Almost ... because this place is unique on the planet, and your adventure at sea will be unlike any other you've had.
Before you even get to the continent, you'll spend more than 24 hours grabbing for handrails or the top of the mattress as your ship crosses the Drake Passage, perhaps the world's roughest body of water. Instead of sailing a mega-ship featuring a casino, multiple dining choices and professional entertainment, you'll wend through icy waters on a vessel more like Hurtigruten's Fram: 318 passengers, compact cabins and an emphasis on lecture space and observation areas.

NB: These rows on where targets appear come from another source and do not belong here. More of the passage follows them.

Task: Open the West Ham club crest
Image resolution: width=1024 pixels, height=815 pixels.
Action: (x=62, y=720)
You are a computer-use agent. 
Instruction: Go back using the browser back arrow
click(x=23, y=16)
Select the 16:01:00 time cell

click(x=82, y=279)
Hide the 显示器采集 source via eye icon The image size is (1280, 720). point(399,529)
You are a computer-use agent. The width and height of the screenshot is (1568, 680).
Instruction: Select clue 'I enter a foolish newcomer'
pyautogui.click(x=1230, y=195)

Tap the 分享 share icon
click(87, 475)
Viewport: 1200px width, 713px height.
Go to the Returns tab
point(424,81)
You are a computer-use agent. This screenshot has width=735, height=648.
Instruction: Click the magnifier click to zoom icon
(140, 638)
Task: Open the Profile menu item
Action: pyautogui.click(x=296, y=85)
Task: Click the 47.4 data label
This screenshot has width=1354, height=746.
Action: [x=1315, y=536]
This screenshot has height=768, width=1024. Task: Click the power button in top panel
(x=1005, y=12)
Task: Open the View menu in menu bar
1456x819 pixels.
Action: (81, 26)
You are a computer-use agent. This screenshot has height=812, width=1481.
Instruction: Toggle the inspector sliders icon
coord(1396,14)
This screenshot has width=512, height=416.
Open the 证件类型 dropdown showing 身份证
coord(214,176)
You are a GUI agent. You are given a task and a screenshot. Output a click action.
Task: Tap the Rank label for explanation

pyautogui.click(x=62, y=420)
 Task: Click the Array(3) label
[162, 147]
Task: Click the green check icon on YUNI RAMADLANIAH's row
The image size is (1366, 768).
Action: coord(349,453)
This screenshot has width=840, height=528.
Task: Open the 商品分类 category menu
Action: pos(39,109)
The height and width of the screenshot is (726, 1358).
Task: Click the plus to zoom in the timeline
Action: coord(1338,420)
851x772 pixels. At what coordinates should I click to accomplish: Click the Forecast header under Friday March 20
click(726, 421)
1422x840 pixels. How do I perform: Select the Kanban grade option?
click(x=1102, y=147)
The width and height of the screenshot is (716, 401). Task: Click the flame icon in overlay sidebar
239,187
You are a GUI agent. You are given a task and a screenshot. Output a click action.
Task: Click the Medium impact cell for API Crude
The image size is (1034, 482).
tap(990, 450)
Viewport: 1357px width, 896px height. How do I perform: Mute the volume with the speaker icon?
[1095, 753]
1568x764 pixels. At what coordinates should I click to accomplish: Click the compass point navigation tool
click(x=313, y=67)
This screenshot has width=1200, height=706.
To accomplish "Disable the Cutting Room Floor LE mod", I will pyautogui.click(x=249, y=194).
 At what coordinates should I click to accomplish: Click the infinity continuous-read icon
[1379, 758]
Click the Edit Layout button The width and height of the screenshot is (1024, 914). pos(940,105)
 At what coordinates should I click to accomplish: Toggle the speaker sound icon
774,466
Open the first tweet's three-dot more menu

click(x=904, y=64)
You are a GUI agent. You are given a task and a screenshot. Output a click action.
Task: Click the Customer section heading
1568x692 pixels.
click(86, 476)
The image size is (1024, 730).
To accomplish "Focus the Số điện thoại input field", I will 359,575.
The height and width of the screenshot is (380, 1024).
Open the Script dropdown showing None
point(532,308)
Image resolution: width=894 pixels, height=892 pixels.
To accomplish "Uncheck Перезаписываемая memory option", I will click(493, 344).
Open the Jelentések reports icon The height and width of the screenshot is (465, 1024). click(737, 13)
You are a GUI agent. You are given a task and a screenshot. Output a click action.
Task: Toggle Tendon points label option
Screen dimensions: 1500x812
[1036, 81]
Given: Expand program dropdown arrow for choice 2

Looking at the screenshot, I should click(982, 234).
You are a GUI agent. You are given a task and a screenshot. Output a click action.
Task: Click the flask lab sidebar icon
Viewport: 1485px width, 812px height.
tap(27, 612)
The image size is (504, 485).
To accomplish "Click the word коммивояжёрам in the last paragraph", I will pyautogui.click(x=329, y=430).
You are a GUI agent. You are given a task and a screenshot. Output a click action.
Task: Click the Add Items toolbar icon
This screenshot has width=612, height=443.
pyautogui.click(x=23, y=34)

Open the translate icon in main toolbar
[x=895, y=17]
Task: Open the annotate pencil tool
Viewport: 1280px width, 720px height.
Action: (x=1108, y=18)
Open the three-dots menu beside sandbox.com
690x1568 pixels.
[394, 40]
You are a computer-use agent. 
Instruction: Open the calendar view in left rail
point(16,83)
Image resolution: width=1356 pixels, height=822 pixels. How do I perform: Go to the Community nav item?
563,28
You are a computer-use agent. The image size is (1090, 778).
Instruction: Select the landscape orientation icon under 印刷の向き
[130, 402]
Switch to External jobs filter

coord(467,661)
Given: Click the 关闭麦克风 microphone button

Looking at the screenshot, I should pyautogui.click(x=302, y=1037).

In the summer -- tourism's high season -- the temperature along the favored landing spots is usually around freezing, but the wind chill can easily hit 60 degrees below freezing.
The continent is sizable: if you placed the United States atop Antarctica, there would be about 1.5 million square miles not covered. But, while more than 311 million people live in the U.S., no one lives on Antarctica permanently. Its only residents are scientists and support staff staying temporarily at tiny outposts. That means you won't be going ashore to enjoy any cultural heritage, regional foods, traditional handicrafts or quaint villages. (Though your ship might drop you off at the ruins of old whaling stations.)
Antarctica does not have any significant vegetation because most of the land is covered by ice as much as two miles thick. Nor does the continent have indigenous wildlife. Rather, it has only marine animals like seals, penguins and other seabirds that come ashore to breed.
However, once you're on shore, you'll be astonished by the endless panoramas of mountains and glaciers marching to the sea, and you'll be entranced by rookeries of penguins or the occasional seal sunning along the coast.
Typical cruise? Not so much. But an Antarctica expedition is an experience to treasure.